Columnista:
Julián Bernal Ospina
Que un presidente de derecha diga que es de centro es una burla. Pero el problema no es solo que lo diga, sino que no pase nada. Que el rechazo no sea tan contundente como para que ese tipo de burlas no suceda otra vez. Ser de extremo centro después de defender la ideología de su partido y sus propios intereses, así como la mercantilización de la cultura, es como decir que el exprocurador y embajador de Colombia ante la OEA Ordóñez es un hombre de libertad.
Hombre de libertad, claro, después de que ha defendido la penalización del aborto en todos los casos, la imposición de la moral religiosa como criterio político de todo ciudadano colombiano, y la criminalización de lo que le suene a izquierda. Es un hombre de libertad solo en el caso del humo que brota de los libros quemados. En esto sí estoy de acuerdo.
La razón: estamos acostumbrados a que, en el juego de la política, se diga que algo es exactamente lo contrario. De suerte que Fernando Londoño tiene las ideas tan jóvenes como el cuerpo, Néstor Humberto Martínez es la persona más importante en Colombia para la lucha contra la corrupción y Juan Manuel Santos sería recordado como un político traidor de su clase.
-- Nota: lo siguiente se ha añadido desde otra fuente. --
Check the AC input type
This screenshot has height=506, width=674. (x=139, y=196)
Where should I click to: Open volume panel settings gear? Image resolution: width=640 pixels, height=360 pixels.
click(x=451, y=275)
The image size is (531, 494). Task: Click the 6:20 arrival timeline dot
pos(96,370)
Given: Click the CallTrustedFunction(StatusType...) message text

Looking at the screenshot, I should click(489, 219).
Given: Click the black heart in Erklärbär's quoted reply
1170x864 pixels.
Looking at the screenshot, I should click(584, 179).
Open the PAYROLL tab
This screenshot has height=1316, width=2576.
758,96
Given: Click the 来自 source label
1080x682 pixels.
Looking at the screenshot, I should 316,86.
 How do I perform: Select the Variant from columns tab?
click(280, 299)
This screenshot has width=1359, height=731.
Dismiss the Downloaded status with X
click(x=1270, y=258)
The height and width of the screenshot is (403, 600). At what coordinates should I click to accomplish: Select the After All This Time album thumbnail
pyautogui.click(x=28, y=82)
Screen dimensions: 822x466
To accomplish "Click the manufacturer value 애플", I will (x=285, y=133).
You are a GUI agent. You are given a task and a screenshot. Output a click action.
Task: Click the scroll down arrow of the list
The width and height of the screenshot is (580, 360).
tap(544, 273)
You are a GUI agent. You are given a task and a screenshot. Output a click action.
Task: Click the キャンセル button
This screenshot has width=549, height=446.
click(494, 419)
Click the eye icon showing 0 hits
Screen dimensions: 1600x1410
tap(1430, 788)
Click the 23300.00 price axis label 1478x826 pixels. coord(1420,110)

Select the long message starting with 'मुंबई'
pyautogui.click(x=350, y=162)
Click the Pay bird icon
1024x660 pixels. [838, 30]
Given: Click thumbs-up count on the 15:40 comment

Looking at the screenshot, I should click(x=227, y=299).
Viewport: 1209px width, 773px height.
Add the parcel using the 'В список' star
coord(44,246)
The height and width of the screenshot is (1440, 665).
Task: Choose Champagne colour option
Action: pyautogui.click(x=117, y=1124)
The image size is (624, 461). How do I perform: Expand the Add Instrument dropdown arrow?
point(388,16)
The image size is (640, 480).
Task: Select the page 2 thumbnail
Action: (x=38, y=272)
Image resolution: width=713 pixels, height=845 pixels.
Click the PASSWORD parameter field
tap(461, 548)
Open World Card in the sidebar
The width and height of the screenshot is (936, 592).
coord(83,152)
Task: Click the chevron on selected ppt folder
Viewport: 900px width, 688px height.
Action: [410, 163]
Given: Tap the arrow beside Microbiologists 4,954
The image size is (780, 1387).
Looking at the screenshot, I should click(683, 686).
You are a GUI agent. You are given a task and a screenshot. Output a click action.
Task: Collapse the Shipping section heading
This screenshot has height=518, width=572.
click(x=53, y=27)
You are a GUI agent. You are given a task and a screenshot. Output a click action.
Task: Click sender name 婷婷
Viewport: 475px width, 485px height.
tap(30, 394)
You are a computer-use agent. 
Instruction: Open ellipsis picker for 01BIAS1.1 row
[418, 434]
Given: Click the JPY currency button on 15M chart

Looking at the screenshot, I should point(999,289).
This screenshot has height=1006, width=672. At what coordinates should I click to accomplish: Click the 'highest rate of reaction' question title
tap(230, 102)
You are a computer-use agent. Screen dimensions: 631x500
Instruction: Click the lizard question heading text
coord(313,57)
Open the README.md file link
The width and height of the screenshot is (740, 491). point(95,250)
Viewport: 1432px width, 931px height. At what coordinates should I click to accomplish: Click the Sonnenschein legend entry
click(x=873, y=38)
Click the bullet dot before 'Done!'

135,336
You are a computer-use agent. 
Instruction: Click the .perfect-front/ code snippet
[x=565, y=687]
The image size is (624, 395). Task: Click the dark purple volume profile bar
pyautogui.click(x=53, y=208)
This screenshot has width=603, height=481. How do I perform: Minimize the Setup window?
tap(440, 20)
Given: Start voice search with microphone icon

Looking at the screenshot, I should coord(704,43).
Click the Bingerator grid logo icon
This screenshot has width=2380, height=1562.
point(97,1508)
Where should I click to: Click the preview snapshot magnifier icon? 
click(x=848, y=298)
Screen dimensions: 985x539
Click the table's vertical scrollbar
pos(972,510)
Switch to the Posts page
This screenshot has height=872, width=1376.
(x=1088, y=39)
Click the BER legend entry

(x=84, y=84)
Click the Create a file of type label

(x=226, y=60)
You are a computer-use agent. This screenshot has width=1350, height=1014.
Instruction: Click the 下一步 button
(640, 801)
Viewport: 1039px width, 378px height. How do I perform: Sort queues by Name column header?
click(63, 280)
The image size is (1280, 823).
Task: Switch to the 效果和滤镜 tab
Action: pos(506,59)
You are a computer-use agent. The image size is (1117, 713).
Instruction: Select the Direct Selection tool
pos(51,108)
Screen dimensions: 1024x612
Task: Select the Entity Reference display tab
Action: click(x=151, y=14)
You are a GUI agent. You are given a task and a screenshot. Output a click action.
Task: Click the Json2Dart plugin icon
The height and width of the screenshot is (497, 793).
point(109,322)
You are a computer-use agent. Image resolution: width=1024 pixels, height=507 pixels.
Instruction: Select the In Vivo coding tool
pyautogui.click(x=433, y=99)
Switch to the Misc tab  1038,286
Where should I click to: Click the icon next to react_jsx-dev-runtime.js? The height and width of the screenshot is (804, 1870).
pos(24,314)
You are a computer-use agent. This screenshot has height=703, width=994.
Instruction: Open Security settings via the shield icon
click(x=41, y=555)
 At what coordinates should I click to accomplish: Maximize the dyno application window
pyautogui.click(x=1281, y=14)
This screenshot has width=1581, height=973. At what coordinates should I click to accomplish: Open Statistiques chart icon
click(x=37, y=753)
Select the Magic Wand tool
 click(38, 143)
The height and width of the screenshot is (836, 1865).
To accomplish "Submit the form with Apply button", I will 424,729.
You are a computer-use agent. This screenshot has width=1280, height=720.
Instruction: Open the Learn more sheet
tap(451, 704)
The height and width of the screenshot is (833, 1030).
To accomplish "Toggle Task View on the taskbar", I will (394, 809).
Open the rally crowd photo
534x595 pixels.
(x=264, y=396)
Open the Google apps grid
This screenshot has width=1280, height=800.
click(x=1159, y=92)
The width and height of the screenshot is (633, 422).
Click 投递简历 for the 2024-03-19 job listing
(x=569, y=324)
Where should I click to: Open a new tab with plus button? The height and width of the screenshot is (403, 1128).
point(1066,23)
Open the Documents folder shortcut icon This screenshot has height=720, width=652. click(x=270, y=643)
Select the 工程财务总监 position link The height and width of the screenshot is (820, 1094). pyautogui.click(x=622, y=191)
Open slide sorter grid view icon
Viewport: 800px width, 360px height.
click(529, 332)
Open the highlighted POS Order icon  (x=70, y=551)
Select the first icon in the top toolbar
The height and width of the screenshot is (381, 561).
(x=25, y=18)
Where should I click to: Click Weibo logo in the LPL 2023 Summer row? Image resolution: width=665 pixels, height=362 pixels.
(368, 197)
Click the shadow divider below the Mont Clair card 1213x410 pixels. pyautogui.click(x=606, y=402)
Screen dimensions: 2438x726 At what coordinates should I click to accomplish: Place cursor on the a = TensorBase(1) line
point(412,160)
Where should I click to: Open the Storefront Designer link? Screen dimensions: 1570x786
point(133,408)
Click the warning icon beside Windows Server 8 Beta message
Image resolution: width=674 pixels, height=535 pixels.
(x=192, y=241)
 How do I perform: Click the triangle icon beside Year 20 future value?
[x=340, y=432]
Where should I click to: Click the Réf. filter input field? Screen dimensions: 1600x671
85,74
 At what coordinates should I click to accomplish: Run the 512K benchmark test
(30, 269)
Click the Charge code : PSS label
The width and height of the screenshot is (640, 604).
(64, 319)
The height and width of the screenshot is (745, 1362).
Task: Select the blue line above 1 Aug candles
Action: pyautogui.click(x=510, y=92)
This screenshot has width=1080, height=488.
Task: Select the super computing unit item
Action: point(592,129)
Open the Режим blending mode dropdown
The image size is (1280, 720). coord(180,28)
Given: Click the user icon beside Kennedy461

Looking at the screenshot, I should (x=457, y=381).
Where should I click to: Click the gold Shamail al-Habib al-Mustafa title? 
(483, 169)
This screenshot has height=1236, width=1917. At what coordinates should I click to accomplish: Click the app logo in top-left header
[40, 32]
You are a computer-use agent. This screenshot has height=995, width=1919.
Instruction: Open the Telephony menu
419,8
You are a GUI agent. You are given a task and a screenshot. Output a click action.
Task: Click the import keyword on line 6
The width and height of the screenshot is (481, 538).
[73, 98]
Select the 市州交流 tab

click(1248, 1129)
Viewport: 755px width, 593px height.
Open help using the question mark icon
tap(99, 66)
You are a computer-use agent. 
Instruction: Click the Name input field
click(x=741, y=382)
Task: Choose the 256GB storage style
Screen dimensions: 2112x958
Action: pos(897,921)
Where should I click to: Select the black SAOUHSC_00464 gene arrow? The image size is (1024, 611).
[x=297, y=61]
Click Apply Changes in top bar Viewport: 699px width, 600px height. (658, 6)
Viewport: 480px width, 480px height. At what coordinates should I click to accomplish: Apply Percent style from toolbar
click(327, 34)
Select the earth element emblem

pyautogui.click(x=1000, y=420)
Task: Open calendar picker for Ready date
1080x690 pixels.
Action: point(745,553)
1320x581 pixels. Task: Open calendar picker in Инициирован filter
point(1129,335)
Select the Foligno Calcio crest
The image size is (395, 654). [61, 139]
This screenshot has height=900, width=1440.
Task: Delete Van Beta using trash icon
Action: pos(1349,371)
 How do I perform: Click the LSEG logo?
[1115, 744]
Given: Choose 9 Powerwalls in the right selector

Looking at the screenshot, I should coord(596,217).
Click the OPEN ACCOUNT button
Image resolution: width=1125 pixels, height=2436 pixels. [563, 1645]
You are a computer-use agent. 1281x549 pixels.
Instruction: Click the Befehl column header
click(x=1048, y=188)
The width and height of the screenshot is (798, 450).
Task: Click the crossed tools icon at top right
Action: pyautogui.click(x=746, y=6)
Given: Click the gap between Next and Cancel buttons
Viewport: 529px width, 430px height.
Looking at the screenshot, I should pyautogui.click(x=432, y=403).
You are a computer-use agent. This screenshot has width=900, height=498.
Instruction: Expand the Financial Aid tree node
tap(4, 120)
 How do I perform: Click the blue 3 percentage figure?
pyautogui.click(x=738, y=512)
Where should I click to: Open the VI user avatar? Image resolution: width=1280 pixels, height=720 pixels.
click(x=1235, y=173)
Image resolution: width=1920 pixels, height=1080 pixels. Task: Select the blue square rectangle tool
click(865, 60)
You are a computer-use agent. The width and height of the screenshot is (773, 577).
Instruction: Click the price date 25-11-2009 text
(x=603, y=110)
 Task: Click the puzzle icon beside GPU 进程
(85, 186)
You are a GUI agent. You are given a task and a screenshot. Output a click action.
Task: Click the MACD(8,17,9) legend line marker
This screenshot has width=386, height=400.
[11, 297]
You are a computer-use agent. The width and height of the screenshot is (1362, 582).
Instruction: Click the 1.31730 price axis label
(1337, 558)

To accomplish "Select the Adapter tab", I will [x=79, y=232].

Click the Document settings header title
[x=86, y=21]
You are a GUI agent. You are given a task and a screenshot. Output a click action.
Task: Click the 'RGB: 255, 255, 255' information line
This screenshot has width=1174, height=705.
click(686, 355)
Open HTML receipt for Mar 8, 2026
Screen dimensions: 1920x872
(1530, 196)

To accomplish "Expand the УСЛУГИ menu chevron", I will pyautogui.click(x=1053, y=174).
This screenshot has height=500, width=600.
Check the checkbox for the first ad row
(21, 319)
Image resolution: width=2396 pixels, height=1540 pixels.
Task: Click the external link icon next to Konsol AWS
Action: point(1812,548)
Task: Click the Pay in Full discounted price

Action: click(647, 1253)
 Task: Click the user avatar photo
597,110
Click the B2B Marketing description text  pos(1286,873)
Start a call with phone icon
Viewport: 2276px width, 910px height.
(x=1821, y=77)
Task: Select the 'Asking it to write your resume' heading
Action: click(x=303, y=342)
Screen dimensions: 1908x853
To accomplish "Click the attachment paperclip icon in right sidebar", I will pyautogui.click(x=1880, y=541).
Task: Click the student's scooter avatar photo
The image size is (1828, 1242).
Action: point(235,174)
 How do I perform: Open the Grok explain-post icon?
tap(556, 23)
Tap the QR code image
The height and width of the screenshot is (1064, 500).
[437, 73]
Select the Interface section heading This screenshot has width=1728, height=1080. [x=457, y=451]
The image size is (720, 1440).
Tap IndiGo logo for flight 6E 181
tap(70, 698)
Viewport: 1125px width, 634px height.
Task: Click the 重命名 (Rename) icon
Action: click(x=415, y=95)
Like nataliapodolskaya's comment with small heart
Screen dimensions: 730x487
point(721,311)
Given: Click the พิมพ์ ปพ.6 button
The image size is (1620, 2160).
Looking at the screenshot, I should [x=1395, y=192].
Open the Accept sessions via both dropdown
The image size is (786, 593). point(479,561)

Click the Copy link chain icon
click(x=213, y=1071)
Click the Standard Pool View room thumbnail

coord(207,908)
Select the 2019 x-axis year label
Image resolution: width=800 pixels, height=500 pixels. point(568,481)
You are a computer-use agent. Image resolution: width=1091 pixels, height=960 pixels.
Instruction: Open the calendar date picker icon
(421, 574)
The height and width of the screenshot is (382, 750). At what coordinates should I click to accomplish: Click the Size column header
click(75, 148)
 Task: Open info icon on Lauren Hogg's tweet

Y ese juego, como si no nos percatáramos de lo que sucede, continúa y se ensancha, no como algo que suceda alguna vez, esporádicamente; más bien, como un acto estructural: la forma asidua en que los políticos se relacionan con los ciudadanos. La política de la mentira.
Una mentira como que remplacen carne de vaca por carne de burro para la alimentación de niños en sus escuelas. Una mentira como que se diga que se van a invertir los recursos públicos en su alimentación, y en cambio son robados millones. La única verdad es que el hurto es el único pan de cada día. Mientras tanto en esas mentiras viven quienes se aprovechan de caciques y varones electorales en las regiones a fin de dominar el juego de la política. Ni siquiera los detiene lo más básico de una nación: la comida sobre la mesa para los niños. Es un juego perverso, y es una vergüenza.
Porque la mentira no es una omisión de un momento de otro. Repito: parece ser un aprovechamiento continuo, recíproco y condescendiente. También estamos acostumbrados a ella. Es más conveniente siempre y cuando mantenga el mismo lugar del privilegio, y permita conservar la comodidad de la zozobra. Una mentira conveniente es más agradable que una verdad liberadora. Aún más, cuando la mentira significa el privilegio de la injusticia y haga olvidar, aunque sea por un instante, el sufrimiento detrás de cada acción.
Desde el momento en que el sistema está pensado para diseñar estrategias de márquetin en pos de vender a un candidato, la mentira campea como disfraz manipulador. La política viciada se mide en votos, en likes, en seguidores. No en coherencias, no en transparencias, no en vocación real de lo público. En cambio, abundan los políticos como maniquís sonrientes dispuestos hasta a vender el alma con tal de ganar las elecciones.
Confunden el servicio de lo común con acciones a su favor: porque el poder solo está bien si están ellos detrás. El poder es su fin último, ni siquiera importa el dinero. El dinero también resulta un medio. Todo es un medio para ese fin último. Si los ciudadanos supieran de verdad lo que hay detrás de esas caras sonrientes, seguro tomarían otras decisiones. Pero esos políticos existen también porque muchos ciudadanos les creen y, en algunos casos, se benefician de ellos: son parte de la política de la mentira.